◆ DIRECTIONS
The data must be returned in full, with no character altered.
START DATA EXTRACT
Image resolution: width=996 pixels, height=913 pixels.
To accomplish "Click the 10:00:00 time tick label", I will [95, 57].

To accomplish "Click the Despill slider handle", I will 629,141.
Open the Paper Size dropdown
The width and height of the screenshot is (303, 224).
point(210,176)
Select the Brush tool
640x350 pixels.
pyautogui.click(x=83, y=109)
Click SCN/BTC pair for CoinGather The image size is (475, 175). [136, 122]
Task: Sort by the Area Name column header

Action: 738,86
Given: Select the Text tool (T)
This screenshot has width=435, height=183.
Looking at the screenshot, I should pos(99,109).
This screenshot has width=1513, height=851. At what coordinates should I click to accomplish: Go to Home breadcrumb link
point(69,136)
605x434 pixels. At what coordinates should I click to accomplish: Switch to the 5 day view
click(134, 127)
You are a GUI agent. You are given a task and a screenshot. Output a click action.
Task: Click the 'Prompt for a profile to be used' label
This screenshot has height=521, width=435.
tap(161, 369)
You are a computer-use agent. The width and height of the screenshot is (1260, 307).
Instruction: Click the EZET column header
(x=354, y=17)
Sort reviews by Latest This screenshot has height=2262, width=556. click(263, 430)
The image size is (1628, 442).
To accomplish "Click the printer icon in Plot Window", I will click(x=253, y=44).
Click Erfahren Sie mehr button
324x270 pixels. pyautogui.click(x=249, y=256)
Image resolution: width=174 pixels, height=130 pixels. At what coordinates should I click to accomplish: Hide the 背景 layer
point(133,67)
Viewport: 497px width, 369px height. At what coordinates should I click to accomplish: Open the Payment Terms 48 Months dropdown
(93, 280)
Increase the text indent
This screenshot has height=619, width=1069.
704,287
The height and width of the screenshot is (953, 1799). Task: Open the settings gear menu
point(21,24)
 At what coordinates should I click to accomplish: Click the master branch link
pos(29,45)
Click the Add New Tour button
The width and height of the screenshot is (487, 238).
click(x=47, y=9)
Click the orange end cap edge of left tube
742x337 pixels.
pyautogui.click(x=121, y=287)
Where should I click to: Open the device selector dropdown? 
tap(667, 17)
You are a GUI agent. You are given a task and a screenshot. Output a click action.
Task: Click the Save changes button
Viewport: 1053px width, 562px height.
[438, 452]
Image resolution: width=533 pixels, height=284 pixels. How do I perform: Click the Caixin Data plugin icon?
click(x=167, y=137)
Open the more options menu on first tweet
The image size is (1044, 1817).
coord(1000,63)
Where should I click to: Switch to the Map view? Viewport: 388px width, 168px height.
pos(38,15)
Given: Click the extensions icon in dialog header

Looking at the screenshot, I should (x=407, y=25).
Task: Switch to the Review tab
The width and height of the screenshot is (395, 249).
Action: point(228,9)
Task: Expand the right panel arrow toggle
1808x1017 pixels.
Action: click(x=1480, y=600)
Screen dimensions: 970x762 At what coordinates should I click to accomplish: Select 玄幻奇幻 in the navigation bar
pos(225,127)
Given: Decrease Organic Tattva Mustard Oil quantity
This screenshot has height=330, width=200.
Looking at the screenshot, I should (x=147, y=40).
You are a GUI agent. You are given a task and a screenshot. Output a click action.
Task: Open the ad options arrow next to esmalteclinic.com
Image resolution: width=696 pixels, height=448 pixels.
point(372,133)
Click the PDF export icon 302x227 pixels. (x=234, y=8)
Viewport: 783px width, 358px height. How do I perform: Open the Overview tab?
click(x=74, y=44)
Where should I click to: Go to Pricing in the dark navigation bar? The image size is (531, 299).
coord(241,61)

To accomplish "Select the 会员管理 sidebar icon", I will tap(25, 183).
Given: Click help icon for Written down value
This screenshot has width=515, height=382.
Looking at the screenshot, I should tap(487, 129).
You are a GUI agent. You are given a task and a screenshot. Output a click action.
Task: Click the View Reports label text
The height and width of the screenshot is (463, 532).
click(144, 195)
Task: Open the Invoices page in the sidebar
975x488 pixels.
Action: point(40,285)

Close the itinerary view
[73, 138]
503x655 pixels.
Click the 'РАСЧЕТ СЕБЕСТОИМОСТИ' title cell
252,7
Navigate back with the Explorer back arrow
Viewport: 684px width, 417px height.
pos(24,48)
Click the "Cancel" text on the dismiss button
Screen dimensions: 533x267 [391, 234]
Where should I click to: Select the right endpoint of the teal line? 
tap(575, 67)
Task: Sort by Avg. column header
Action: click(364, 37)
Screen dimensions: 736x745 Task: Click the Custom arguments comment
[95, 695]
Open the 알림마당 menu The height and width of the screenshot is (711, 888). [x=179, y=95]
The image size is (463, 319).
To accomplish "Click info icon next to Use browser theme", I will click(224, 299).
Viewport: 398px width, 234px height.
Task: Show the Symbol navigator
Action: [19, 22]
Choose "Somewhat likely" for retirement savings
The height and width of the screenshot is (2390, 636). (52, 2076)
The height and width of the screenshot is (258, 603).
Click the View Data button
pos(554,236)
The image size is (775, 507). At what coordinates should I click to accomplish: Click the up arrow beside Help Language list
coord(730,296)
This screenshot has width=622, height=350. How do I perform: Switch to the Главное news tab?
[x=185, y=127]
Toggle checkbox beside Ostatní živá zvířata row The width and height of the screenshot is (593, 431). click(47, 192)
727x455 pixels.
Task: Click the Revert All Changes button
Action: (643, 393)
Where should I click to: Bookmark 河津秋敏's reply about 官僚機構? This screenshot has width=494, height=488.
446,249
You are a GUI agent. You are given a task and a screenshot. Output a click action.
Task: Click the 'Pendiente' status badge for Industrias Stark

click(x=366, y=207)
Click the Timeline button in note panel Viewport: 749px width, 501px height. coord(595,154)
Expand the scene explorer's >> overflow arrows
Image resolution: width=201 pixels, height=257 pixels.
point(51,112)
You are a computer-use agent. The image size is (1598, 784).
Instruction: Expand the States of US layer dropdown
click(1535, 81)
END DATA EXTRACT
◆ REPLY
Image resolution: width=996 pixels, height=913 pixels.
To accomplish "Click the 10:00:00 time tick label", I will [95, 57].

To accomplish "Click the Despill slider handle", I will 629,141.
Open the Paper Size dropdown
The width and height of the screenshot is (303, 224).
point(210,176)
Select the Brush tool
640x350 pixels.
pyautogui.click(x=83, y=109)
Click SCN/BTC pair for CoinGather The image size is (475, 175). [136, 122]
Task: Sort by the Area Name column header

Action: 738,86
Given: Select the Text tool (T)
This screenshot has width=435, height=183.
Looking at the screenshot, I should pos(99,109).
This screenshot has width=1513, height=851. At what coordinates should I click to accomplish: Go to Home breadcrumb link
point(69,136)
605x434 pixels. At what coordinates should I click to accomplish: Switch to the 5 day view
click(134, 127)
You are a GUI agent. You are given a task and a screenshot. Output a click action.
Task: Click the 'Prompt for a profile to be used' label
This screenshot has height=521, width=435.
tap(161, 369)
You are a computer-use agent. The width and height of the screenshot is (1260, 307).
Instruction: Click the EZET column header
(x=354, y=17)
Sort reviews by Latest This screenshot has height=2262, width=556. click(263, 430)
The image size is (1628, 442).
To accomplish "Click the printer icon in Plot Window", I will click(x=253, y=44).
Click Erfahren Sie mehr button
324x270 pixels. pyautogui.click(x=249, y=256)
Image resolution: width=174 pixels, height=130 pixels. At what coordinates should I click to accomplish: Hide the 背景 layer
point(133,67)
Viewport: 497px width, 369px height. At what coordinates should I click to accomplish: Open the Payment Terms 48 Months dropdown
(93, 280)
Increase the text indent
This screenshot has height=619, width=1069.
704,287
The height and width of the screenshot is (953, 1799). Task: Open the settings gear menu
point(21,24)
 At what coordinates should I click to accomplish: Click the master branch link
pos(29,45)
Click the Add New Tour button
The width and height of the screenshot is (487, 238).
click(x=47, y=9)
Click the orange end cap edge of left tube
742x337 pixels.
pyautogui.click(x=121, y=287)
Where should I click to: Open the device selector dropdown? 
tap(667, 17)
You are a GUI agent. You are given a task and a screenshot. Output a click action.
Task: Click the Save changes button
Viewport: 1053px width, 562px height.
[438, 452]
Image resolution: width=533 pixels, height=284 pixels. How do I perform: Click the Caixin Data plugin icon?
click(x=167, y=137)
Open the more options menu on first tweet
The image size is (1044, 1817).
coord(1000,63)
Where should I click to: Switch to the Map view? Viewport: 388px width, 168px height.
pos(38,15)
Given: Click the extensions icon in dialog header

Looking at the screenshot, I should (x=407, y=25).
Task: Switch to the Review tab
The width and height of the screenshot is (395, 249).
Action: point(228,9)
Task: Expand the right panel arrow toggle
1808x1017 pixels.
Action: click(x=1480, y=600)
Screen dimensions: 970x762 At what coordinates should I click to accomplish: Select 玄幻奇幻 in the navigation bar
pos(225,127)
Given: Decrease Organic Tattva Mustard Oil quantity
This screenshot has height=330, width=200.
Looking at the screenshot, I should (x=147, y=40).
You are a GUI agent. You are given a task and a screenshot. Output a click action.
Task: Open the ad options arrow next to esmalteclinic.com
Image resolution: width=696 pixels, height=448 pixels.
point(372,133)
Click the PDF export icon 302x227 pixels. (x=234, y=8)
Viewport: 783px width, 358px height. How do I perform: Open the Overview tab?
click(x=74, y=44)
Where should I click to: Go to Pricing in the dark navigation bar? The image size is (531, 299).
coord(241,61)

To accomplish "Select the 会员管理 sidebar icon", I will tap(25, 183).
Given: Click help icon for Written down value
This screenshot has width=515, height=382.
Looking at the screenshot, I should tap(487, 129).
You are a GUI agent. You are given a task and a screenshot. Output a click action.
Task: Click the View Reports label text
The height and width of the screenshot is (463, 532).
click(144, 195)
Task: Open the Invoices page in the sidebar
975x488 pixels.
Action: point(40,285)

Close the itinerary view
[73, 138]
503x655 pixels.
Click the 'РАСЧЕТ СЕБЕСТОИМОСТИ' title cell
252,7
Navigate back with the Explorer back arrow
Viewport: 684px width, 417px height.
pos(24,48)
Click the "Cancel" text on the dismiss button
Screen dimensions: 533x267 [391, 234]
Where should I click to: Select the right endpoint of the teal line? 
tap(575, 67)
Task: Sort by Avg. column header
Action: click(364, 37)
Screen dimensions: 736x745 Task: Click the Custom arguments comment
[95, 695]
Open the 알림마당 menu The height and width of the screenshot is (711, 888). [x=179, y=95]
The image size is (463, 319).
To accomplish "Click info icon next to Use browser theme", I will click(224, 299).
Viewport: 398px width, 234px height.
Task: Show the Symbol navigator
Action: [19, 22]
Choose "Somewhat likely" for retirement savings
The height and width of the screenshot is (2390, 636). (52, 2076)
The height and width of the screenshot is (258, 603).
Click the View Data button
pos(554,236)
The image size is (775, 507). At what coordinates should I click to accomplish: Click the up arrow beside Help Language list
coord(730,296)
This screenshot has width=622, height=350. How do I perform: Switch to the Главное news tab?
[x=185, y=127]
Toggle checkbox beside Ostatní živá zvířata row The width and height of the screenshot is (593, 431). click(47, 192)
727x455 pixels.
Task: Click the Revert All Changes button
Action: (643, 393)
Where should I click to: Bookmark 河津秋敏's reply about 官僚機構? This screenshot has width=494, height=488.
446,249
You are a GUI agent. You are given a task and a screenshot. Output a click action.
Task: Click the 'Pendiente' status badge for Industrias Stark

click(x=366, y=207)
Click the Timeline button in note panel Viewport: 749px width, 501px height. coord(595,154)
Expand the scene explorer's >> overflow arrows
Image resolution: width=201 pixels, height=257 pixels.
point(51,112)
You are a computer-use agent. The image size is (1598, 784).
Instruction: Expand the States of US layer dropdown
click(1535, 81)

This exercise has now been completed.